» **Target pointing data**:

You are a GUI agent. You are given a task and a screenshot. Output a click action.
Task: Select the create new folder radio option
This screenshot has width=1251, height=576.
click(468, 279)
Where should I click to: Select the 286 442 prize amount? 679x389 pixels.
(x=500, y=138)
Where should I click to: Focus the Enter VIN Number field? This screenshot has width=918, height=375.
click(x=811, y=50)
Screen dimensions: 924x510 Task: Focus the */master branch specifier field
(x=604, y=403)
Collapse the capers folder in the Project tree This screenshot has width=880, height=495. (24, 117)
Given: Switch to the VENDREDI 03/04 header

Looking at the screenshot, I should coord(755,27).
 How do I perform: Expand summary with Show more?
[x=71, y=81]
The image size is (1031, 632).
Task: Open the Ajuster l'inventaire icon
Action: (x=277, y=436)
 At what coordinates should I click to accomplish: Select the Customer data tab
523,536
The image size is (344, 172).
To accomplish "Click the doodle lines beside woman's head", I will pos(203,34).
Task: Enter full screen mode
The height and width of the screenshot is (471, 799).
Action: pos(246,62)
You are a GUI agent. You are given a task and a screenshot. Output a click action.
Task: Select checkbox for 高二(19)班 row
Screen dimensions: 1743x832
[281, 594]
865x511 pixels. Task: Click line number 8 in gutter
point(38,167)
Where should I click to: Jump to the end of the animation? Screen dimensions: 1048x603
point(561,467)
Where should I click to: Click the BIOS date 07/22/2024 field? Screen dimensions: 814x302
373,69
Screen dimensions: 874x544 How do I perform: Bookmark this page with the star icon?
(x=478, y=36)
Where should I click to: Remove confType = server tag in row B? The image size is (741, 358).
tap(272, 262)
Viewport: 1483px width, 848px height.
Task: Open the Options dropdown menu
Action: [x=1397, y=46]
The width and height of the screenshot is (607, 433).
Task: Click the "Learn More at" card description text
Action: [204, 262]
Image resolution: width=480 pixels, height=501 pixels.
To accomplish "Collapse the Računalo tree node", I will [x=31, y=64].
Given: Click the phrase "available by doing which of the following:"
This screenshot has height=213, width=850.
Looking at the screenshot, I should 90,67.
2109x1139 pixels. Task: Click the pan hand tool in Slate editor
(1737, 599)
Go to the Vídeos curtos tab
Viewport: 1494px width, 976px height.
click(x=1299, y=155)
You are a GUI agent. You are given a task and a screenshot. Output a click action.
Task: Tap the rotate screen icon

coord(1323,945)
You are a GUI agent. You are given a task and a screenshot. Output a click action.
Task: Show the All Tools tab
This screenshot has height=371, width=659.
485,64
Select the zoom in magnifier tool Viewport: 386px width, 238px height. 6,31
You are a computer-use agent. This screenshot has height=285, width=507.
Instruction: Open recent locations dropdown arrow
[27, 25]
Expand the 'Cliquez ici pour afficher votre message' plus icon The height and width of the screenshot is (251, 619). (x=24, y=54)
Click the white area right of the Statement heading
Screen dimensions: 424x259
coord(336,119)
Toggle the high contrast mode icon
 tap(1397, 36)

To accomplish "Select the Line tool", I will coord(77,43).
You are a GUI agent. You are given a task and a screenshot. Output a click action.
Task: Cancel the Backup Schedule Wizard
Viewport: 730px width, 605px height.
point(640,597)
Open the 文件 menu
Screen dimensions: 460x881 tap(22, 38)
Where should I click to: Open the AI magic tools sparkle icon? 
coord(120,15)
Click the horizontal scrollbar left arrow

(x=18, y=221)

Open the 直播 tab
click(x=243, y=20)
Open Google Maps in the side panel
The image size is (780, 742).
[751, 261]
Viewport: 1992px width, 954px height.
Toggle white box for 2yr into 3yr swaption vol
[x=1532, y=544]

» **THE PROBLEM**: Rewrite the stretch of items from the line containing "Click the white" through the line containing "I will coord(77,43).", both ends included, keeping every request. Multiply each click coordinate in the answers by 2.55 and round to whole numbers with halves rounding up, leaving all other numbers unchanged.

» **CORRECT ANSWER**:
Click the white area right of the Statement heading
Screen dimensions: 424x259
coord(857,303)
Toggle the high contrast mode icon
 tap(3562, 92)

To accomplish "Select the Line tool", I will coord(196,110).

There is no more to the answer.